宮藤くどう家は魔力の高い一族なのかしら。まあ、こちらの世界のわたくしの一族なのだから、不思議はないですけれど)


 宮藤庵が固定客をガッチリ掴んで離さないのは、この魔力が宿った菓子の力もあるだろう。


「では、わたくしは失礼しますわね。お兄様もお店に戻った方がよろしいでしょうし」

「そうだった!」


 立ち話に花を咲かせている場合ではないと、緋々希はひらりと手を振ってリリティアと別れ、店へと戻っていく。

 緋々希を見送って部屋に戻る途中、今度は端末に呼ばれた。相手は真紀まきだ。


「宮藤です。どうなさいました?」

『疲れているところ、ごめんね。預かった刀の処理が終わったから、その報告』

「そうなのですね。ありがとうございます」


 片付けてくれたことと、それを伝えてくれたこと。両方に対して礼を言う。

 通話をしつつ、階段を上がって部屋へと向かった。自室の方が気兼ねなく話せるのは間違いない。


つづり先輩は、七世代ななよしろ先輩から真打ちの話をお聞きになりまして?」

『うん。まさかだった。全然気づかなかったな』

「でしたらきっと、一年の誰かなのでしょう。刀そのものは学園内には持ち込んでいないでしょうし」


 リリティアが一年だと思ったのは、周辺で通り魔が起こったのと時期が一致するからだ。


『そうかも。うん、まずは一年生から調査だね』

「考えたのですが、いきなり人間を相手に通り魔を行うのはリスクが高いのではと。きっと前段階として、小動物を襲っていますわ。そうした小動物の被害が不自然に多かった地域を探せないでしょうか」


 然程広範囲というわけではない。七世代学園に通学できる距離のはずだ。


谷城やしろ君に頼めば探してくれると思う。話しておくね』

「お願いします」


 地域が限定できれば、容疑者の範囲もぐっと狭まる。時間短縮に繋がるだろう。


「しかしわざわざ、己を拒む場所で生活を送る者を宿主に選ぶとは。偶然にしては理解しがたい行いですわ」


 どうしてもその相手でなくてはならない、という事情でなければ、普通は宿主を変える。

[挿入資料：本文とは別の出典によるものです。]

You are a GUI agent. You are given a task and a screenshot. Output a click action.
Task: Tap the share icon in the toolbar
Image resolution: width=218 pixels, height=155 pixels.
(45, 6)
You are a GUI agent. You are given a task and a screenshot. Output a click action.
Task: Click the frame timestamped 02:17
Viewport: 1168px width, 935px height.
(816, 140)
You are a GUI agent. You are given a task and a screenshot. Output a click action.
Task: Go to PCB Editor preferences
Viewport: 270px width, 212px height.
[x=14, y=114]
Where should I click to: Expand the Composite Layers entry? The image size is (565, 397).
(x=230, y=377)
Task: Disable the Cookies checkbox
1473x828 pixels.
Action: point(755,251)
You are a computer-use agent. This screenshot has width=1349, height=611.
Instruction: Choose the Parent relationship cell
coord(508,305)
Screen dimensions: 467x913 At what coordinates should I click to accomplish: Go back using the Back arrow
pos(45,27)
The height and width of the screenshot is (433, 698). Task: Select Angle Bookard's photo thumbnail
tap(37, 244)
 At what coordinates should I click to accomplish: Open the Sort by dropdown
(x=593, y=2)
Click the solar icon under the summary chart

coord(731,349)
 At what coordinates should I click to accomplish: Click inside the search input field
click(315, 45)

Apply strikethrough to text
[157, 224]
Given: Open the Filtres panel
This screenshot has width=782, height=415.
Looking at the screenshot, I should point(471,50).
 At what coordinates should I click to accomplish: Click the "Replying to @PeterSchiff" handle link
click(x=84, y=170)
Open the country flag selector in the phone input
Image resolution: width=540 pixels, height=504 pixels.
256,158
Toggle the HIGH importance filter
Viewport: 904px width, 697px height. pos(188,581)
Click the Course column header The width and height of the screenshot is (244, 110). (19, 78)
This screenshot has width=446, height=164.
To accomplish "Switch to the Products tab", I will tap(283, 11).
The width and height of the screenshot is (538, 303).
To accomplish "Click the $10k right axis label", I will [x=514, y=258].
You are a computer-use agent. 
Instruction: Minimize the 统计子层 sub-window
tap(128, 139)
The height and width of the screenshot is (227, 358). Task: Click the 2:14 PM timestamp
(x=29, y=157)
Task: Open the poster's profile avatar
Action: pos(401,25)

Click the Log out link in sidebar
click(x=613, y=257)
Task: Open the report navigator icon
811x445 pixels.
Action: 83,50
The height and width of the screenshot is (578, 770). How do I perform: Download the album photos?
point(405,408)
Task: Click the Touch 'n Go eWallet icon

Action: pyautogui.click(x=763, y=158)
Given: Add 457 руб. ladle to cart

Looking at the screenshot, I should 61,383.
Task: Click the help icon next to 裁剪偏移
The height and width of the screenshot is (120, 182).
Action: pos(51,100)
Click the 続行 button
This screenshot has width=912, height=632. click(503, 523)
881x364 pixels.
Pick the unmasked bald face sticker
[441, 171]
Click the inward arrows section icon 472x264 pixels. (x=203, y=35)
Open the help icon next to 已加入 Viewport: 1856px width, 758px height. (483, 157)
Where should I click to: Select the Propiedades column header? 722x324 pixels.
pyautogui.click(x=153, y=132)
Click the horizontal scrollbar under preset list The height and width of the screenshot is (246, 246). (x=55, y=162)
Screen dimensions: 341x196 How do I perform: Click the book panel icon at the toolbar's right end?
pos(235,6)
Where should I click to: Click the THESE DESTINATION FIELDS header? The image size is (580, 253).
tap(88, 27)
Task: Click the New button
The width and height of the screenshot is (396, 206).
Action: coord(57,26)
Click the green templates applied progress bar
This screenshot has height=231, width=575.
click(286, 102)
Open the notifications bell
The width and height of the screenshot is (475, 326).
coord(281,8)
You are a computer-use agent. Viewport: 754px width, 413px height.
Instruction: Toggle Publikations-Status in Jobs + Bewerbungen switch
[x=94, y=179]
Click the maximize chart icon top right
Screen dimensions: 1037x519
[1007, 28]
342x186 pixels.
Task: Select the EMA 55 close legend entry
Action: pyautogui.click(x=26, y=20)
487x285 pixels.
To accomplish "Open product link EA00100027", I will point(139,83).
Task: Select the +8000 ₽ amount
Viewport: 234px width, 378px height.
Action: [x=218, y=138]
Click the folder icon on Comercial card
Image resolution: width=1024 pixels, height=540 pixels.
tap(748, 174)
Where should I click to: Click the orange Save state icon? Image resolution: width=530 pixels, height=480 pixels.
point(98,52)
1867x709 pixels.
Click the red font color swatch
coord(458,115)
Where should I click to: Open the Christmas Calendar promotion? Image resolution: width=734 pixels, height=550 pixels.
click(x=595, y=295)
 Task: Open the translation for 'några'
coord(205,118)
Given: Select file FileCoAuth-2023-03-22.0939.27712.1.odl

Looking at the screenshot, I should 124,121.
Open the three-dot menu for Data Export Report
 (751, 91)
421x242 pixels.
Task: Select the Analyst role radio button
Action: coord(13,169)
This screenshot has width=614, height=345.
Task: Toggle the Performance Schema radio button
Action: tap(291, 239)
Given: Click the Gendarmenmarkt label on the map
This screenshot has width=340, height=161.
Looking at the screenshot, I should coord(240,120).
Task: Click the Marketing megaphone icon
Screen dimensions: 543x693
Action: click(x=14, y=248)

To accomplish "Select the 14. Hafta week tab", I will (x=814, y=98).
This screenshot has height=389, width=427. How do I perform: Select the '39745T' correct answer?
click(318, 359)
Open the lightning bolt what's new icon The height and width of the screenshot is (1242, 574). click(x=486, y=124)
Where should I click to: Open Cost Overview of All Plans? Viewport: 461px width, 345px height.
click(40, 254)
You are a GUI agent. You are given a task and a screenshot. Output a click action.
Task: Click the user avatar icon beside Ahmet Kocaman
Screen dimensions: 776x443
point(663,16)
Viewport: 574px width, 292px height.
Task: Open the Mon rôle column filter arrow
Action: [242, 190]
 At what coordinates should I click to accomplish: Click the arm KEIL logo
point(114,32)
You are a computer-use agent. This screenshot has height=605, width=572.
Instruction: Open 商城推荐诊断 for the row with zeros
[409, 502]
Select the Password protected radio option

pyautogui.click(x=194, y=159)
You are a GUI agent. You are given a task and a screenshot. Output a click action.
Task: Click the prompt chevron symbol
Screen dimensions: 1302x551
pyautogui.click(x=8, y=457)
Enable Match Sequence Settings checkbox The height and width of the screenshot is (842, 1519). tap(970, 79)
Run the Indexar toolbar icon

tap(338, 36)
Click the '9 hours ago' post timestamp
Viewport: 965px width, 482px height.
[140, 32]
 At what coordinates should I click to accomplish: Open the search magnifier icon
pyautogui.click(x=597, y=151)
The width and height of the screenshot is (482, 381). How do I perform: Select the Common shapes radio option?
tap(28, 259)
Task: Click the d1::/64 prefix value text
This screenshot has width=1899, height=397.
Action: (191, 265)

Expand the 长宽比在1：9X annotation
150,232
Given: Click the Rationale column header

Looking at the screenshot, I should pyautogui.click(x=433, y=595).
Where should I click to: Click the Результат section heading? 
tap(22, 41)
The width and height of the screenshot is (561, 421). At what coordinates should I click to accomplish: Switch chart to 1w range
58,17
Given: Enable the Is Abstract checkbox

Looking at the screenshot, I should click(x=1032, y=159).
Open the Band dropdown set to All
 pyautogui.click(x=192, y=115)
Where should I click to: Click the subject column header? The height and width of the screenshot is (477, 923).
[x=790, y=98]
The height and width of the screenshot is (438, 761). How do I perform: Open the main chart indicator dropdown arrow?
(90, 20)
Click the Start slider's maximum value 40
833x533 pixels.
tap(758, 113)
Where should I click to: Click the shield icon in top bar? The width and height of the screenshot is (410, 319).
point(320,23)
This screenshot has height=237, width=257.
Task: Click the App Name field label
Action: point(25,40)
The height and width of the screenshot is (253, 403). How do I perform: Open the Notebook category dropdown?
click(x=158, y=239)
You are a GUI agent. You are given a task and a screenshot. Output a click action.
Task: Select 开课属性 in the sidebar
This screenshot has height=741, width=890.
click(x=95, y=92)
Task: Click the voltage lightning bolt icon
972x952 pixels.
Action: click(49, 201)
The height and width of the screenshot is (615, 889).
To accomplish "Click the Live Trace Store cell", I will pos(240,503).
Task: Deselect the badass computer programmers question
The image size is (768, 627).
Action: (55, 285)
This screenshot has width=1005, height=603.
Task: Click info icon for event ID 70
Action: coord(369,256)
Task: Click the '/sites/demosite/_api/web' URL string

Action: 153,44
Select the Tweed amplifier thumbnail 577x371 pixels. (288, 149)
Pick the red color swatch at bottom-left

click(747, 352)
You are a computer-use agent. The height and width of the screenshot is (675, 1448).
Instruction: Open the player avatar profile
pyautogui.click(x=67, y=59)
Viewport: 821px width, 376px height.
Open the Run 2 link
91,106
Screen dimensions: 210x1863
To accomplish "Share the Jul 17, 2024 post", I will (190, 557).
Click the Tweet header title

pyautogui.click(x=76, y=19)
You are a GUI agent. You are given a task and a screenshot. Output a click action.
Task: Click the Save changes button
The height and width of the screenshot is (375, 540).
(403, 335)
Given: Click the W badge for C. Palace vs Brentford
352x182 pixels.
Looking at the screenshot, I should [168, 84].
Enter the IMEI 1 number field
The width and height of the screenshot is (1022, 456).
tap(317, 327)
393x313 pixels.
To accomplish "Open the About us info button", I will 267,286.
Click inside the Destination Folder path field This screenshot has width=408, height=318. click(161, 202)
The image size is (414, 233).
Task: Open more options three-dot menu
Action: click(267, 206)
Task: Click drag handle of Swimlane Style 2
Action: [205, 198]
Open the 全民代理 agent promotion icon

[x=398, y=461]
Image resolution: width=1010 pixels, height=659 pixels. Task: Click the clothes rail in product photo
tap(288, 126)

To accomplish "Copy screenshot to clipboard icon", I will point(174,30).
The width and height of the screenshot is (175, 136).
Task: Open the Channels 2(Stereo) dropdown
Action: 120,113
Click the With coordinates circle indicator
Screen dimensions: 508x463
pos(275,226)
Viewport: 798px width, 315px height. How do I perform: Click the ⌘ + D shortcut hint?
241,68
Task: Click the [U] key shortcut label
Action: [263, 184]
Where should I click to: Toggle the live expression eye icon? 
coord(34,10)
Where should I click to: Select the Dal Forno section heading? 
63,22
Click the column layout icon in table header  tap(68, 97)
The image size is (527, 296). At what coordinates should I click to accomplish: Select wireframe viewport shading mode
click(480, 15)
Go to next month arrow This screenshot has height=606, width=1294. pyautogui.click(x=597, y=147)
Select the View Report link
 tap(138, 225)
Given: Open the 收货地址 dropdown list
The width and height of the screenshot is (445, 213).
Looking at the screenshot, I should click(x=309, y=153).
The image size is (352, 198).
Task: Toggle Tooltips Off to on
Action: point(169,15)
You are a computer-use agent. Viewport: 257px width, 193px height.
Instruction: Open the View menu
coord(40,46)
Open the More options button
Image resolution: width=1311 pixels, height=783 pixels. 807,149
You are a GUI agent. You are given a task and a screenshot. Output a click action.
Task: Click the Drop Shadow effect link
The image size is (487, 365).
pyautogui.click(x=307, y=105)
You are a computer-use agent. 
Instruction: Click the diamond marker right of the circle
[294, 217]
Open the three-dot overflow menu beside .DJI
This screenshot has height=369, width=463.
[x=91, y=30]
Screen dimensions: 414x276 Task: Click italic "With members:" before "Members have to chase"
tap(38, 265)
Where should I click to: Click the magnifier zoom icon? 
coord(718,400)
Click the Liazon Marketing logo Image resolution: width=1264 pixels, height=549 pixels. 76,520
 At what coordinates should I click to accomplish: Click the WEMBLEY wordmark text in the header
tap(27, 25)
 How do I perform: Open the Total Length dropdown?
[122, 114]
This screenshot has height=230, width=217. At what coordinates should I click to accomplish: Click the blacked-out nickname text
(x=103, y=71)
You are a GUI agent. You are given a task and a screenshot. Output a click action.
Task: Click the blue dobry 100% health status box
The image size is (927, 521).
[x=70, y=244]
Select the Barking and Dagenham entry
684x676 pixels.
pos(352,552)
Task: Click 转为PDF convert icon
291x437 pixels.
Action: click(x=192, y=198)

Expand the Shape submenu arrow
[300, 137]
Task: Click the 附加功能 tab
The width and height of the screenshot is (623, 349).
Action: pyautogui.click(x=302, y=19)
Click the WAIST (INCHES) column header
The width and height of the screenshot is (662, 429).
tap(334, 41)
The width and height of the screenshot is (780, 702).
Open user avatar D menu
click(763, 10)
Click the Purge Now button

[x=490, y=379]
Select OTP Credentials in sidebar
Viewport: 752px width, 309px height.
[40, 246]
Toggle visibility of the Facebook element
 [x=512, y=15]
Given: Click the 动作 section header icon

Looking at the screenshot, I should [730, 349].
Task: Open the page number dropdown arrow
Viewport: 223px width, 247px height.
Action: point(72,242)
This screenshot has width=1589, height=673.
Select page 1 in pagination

 だがもし逆に、あえて選んだのだとすれば。話はまったく変わってくる。


『そうだね。リリちゃんにはきちんと話しておこうか。七世代学園の地下にはね、泉があるの。とても強い力を持った水でできた神泉が』


 きちんと、とは言ったが真紀は具体的な効能を口にしなかった。

 話すつもりがないのではなく、第三者に聞かれる可能性のある端末を通した通話では不適切、ということだろう。

 それこそ明日学校で、生徒会室などで会えば話してくれるだろうと予想できた。


 とはいえ事件解決に必要ではないのなら、リリティアとしてはそれ以上の情報を求めるつもりはない。

 リリティアは部外者であるし、世の中には知らない方が安全でいられることもある。知らない方が守れることもある。


(わたくしの好奇心で、家族に類が及ぶことになったら目も当てられません)


 宮藤家は七世代家や綴家とは違って、一般家庭なのだ。


『きっとね、神泉の水の力が欲しいんだと思う』

「だから学園関係者を求めたのですね」


 目的が分かれば対応しやすくなる。納得してリリティアはうなずいた。


『相手も、自分に近付かれつつあるのを知っている。お互い、注意していこうね』

「はい」

『それじゃあ、また明日。今日はお疲れ様。ゆっくり休んでね』

「ありがとうございます。どうぞ、綴先輩も。――ごきげんよう」

『うん。ごきげんよう』


 挨拶を交わし、通話を切る。


(まずは谷城さんの調査待ち、ということですわね)


 下手に刺激するよりも、ピンポイントで攻勢を掛けたい。学校という人質になる人材に事欠かない場所であるからこそ、慎重になるべきだった。


(……谷城さん)


 その名前を思い浮かべたとき、リリティアの表情は悩ましいものへと変わる。


(もし谷城さんから七世代先輩から言われた通りのアプローチを受けたら、わたくし、どうしましょう)


 考えてみたが、すぐに結婚を前提に――とまでは思えなかった。

 しかしはっきり拒絶できるほど、リリティアはいつきに悪感情を持っていない。というより、好悪を抱けるほど彼の人となりを知らないのだ。


(互いの考えを詳らかにして、まずは知り合っていく。これが良いのではないかしら)


 ただしその場合、樹の目的が結婚をして魔力の高い子どもに跡を継がせる、ということを忘れてはならないが。


(……まあ、わたくしや七世代先輩の考え過ぎで、猫のお礼だけで終わる可能性もありますけれど)


 それならばそれでいい。きっとホッとできる。


(貴女が助けた猫は甲斐あって無事でしたわよと、璃々りりに伝えてあげられないのが残念です)


 身を張った結果だ。きっと璃々も知りたいだろう。


(――さて。今日はいつもより念入りに体を解して、早めに休みましょう)


 明日もまた、日常が待っている。